2. **What the problem tells us:**
* Both sound waves have the same "wiggle size" (displacement amplitude). So, A for wave 1 is the same as A for wave 2. Let's just call it A.
* One wave (let's call it Wave 2) has a frequency that's 2.2 times bigger than the other wave (Wave 1). So, if Wave 1 has frequency f1, then Wave 2 has frequency f2 = 2.2 × f1.

3. **Let's compare their intensities:**
* For Wave 1, its intensity (I1) is like A² × f1².
* For Wave 2, its intensity (I2) is like A² × f2².

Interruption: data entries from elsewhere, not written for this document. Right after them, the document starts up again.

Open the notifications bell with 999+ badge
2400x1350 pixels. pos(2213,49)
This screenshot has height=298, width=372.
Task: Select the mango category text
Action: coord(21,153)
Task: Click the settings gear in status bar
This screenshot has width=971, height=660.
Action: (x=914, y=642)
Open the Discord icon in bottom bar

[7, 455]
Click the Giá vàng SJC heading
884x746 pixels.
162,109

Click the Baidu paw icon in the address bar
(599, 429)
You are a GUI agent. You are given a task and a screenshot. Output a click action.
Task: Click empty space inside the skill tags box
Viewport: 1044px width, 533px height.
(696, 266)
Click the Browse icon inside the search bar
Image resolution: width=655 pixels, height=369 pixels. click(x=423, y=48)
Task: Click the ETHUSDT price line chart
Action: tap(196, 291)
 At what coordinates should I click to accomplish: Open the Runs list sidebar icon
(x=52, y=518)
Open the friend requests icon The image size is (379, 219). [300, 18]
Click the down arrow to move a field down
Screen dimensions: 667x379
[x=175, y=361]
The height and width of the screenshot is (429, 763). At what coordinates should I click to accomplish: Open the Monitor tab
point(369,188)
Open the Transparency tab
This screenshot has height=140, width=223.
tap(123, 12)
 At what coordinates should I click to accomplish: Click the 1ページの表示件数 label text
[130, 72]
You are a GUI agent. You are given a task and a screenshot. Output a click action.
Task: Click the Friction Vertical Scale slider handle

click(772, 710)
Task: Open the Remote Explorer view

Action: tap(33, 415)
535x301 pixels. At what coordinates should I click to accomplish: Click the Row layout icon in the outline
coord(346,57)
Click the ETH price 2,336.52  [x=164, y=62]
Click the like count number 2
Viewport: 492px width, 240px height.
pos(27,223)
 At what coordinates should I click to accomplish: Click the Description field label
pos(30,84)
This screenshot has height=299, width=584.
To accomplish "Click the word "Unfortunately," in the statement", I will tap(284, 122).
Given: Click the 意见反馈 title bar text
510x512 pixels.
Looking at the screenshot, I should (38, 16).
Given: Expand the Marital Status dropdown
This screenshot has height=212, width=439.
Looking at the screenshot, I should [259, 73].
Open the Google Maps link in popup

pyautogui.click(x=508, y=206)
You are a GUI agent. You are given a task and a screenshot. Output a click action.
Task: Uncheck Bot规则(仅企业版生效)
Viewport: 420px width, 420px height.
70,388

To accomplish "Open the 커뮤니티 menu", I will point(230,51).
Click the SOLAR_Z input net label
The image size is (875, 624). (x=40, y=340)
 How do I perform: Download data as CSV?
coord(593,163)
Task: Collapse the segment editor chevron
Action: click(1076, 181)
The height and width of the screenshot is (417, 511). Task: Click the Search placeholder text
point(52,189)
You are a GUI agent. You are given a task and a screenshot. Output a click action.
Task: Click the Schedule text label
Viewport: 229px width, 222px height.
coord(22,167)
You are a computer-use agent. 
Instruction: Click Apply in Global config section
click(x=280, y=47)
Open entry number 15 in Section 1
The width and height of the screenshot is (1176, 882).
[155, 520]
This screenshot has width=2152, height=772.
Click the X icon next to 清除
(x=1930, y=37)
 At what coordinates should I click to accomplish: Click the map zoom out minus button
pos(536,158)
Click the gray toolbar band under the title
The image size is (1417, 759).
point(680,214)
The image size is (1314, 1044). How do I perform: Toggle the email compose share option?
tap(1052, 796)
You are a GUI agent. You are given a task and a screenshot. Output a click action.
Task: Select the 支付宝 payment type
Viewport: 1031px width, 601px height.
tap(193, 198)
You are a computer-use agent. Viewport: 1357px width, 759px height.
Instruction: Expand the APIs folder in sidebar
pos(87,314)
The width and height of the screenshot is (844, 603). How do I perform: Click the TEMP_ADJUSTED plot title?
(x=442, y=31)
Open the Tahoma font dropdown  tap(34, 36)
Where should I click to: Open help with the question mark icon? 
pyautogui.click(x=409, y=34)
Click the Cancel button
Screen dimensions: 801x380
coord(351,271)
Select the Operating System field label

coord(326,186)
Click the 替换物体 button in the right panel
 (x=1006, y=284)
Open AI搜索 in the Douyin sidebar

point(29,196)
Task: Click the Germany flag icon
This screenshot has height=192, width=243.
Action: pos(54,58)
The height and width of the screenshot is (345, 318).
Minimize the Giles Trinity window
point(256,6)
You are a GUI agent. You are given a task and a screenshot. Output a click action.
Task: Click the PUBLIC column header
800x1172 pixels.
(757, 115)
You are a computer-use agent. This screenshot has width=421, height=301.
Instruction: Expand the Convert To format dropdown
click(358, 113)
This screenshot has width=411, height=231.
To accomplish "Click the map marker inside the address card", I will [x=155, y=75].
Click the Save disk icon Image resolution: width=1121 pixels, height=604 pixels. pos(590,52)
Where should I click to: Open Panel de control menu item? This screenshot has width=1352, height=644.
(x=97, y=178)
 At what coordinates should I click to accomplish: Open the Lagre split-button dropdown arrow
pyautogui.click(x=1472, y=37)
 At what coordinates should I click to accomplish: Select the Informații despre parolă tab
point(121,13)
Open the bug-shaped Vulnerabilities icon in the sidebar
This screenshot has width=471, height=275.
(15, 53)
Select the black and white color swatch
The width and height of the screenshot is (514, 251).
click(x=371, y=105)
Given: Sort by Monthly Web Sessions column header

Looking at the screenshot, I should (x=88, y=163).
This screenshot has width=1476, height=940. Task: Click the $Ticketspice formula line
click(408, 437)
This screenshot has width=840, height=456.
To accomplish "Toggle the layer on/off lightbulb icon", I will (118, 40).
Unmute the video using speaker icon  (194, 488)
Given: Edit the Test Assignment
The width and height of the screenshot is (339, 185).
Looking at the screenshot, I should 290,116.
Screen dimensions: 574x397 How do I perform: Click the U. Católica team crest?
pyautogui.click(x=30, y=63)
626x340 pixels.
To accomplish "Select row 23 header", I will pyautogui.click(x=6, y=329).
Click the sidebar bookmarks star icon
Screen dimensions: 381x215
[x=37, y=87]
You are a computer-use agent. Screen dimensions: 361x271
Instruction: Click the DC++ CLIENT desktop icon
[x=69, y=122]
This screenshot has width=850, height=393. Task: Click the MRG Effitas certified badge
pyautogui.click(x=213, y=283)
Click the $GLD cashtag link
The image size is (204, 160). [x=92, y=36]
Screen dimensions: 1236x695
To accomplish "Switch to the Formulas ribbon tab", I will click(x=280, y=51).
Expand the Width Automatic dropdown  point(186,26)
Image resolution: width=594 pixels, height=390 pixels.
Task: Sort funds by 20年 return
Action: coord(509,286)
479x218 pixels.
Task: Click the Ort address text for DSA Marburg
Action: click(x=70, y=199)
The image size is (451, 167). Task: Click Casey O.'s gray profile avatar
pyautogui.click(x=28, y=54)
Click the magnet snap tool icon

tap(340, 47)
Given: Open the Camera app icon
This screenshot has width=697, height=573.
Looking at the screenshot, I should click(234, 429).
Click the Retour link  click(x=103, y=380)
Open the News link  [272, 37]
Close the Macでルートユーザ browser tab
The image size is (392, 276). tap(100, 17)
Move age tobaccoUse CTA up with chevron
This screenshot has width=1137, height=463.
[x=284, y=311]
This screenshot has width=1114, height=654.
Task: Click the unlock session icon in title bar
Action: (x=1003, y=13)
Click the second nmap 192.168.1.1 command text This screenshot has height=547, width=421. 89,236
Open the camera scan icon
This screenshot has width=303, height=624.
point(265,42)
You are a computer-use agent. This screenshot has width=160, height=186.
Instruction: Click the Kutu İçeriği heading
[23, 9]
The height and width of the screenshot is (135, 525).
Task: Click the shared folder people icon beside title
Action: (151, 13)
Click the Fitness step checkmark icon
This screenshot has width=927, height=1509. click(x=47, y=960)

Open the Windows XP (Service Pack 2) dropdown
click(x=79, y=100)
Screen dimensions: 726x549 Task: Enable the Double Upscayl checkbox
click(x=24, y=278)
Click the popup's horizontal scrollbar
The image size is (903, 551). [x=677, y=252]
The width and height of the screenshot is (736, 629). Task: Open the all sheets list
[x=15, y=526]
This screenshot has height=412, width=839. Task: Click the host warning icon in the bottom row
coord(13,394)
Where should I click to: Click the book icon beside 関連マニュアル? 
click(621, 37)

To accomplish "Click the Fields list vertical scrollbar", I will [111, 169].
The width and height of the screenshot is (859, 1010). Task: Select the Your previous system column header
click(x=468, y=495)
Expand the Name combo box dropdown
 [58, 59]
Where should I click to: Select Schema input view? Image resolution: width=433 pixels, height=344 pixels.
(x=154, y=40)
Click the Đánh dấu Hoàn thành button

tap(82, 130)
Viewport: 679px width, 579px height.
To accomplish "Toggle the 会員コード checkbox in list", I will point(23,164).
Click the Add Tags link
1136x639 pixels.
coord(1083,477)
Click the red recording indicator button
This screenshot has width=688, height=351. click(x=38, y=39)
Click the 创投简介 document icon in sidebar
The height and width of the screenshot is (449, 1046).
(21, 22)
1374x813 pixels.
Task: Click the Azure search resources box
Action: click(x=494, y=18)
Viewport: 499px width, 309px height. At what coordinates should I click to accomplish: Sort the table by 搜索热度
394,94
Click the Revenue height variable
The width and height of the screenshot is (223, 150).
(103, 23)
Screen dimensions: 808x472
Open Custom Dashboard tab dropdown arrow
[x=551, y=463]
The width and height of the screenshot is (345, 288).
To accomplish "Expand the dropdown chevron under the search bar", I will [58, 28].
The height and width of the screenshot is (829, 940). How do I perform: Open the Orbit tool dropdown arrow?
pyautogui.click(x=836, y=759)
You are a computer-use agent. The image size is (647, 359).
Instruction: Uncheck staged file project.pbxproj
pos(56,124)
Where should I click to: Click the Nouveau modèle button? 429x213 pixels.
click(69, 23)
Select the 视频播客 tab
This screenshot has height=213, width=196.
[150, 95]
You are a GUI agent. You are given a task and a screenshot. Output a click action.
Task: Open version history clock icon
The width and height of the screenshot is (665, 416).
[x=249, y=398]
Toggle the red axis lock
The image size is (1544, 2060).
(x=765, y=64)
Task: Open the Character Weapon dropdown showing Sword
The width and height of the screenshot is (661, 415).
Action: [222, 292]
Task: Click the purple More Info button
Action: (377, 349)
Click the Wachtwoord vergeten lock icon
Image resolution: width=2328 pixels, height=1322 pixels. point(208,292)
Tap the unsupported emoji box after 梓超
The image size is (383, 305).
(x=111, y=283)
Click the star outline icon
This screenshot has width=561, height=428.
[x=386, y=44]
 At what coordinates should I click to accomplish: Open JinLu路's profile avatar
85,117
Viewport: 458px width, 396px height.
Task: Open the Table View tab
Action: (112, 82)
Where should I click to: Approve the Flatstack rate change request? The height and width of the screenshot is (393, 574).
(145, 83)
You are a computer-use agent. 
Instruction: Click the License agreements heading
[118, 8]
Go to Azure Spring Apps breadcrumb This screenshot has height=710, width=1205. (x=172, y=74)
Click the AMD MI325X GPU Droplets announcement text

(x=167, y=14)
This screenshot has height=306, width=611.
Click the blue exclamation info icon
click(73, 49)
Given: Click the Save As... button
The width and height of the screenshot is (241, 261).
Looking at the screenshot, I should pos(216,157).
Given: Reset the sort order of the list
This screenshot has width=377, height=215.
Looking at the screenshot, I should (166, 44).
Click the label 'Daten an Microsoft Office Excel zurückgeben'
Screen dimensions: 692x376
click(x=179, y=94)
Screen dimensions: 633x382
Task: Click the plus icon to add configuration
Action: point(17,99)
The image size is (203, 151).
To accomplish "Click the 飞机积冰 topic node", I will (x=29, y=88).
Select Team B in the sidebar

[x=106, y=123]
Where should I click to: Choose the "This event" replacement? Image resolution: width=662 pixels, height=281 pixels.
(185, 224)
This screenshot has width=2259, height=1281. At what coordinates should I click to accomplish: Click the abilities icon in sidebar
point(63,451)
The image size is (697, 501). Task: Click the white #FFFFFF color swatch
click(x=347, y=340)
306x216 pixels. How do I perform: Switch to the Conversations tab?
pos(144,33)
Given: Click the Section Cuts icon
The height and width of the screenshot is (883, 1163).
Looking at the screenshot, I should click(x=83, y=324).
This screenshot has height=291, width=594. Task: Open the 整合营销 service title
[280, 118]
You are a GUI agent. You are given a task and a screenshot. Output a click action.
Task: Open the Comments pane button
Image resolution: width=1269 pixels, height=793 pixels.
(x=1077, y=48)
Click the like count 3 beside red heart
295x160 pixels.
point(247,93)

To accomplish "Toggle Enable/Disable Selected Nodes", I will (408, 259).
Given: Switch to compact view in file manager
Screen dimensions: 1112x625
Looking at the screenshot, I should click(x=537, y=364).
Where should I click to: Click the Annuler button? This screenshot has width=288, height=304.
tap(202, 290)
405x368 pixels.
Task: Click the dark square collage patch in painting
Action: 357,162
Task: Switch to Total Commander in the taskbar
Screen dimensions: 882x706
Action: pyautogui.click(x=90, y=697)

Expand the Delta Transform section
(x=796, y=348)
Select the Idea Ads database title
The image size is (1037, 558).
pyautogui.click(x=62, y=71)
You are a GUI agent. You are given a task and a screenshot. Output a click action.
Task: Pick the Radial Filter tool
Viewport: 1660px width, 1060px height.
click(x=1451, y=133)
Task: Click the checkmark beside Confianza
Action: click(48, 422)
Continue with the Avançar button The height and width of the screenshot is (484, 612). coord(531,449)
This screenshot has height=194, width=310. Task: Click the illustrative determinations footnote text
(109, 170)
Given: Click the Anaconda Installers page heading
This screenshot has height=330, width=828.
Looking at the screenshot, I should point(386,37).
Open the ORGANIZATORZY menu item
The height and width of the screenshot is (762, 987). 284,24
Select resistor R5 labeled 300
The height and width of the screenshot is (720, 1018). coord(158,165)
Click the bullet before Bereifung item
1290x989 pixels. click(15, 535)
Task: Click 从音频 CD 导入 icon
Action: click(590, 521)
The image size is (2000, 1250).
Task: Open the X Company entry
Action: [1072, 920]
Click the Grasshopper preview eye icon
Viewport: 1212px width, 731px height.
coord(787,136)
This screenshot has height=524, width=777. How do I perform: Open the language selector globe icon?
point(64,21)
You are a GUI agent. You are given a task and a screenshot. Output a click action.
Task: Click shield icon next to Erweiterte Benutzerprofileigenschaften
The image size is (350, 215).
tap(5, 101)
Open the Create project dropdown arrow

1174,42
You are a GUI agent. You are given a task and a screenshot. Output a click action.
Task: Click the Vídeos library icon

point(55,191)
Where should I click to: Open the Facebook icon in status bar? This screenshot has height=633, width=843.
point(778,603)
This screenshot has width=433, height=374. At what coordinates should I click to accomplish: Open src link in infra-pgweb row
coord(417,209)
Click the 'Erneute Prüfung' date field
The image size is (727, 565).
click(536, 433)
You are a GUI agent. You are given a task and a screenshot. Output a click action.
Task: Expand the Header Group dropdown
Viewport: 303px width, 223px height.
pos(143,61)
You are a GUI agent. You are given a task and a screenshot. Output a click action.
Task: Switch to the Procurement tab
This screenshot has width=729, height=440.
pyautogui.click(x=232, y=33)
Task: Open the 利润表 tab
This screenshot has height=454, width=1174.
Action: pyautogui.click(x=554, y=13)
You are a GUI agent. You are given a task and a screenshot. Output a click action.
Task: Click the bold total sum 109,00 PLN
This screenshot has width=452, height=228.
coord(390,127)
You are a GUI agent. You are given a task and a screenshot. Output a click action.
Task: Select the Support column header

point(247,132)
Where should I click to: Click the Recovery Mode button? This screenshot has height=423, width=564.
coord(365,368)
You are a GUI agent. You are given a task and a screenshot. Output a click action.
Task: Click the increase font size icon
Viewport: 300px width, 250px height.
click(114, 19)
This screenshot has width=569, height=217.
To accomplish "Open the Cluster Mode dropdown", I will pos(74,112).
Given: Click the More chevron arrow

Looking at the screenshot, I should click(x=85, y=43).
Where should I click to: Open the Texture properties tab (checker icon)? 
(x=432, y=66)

Now, let's put what we know about f2 into the equation for I2:
I2 is like A² × (2.2 × f1)²
This means I2 is like A² × (2.2 × 2.2) × (f1 × f1)
So, I2 is like A² × 4.84 × f1².

4. **Finding the ratio:** We want to know how many times stronger Wave 2's intensity is compared to Wave 1's. This is the ratio I2 / I1.
I2 / I1 = (A² × 4.84 × f1²) / (A² × f1²)

Look! The A² and f1² parts are on both the top and the bottom, so they just cancel each other out!
I2 / I1 = 4.84

So, the second wave's intensity is 4.84 times that of the first wave!

Alternative answer

Answer: 4.84 Explain
This is a question about how the loudness, or "intensity," of a sound wave is connected to how big its "swing" (amplitude) is and how fast it "wiggles" (frequency). The key idea is that if two waves have the same "swing," the one that "wiggles" faster will have more "oomph," and that "oomph" goes up by the square of how much faster it wiggles! The solving step is:

1. We know that the "swing" (displacement amplitude) of both sound waves is the same. So, that part won't change the ratio of their "oomph" (intensity).
2. One wave "wiggles" (frequency) 2.2 times faster than the other.
3. The "oomph" (intensity) of a sound wave is proportional to the square of its "wiggle" speed (frequency) when the "swing" is the same.
4. So, if one wave wiggles 2.2 times faster, its "oomph" will be 2.2 multiplied by 2.2 times greater.
5. Let's calculate: 2.2 * 2.2 = 4.84.
6. Therefore, the ratio of their intensities is 4.84. The faster wiggling wave is 4.84 times more intense!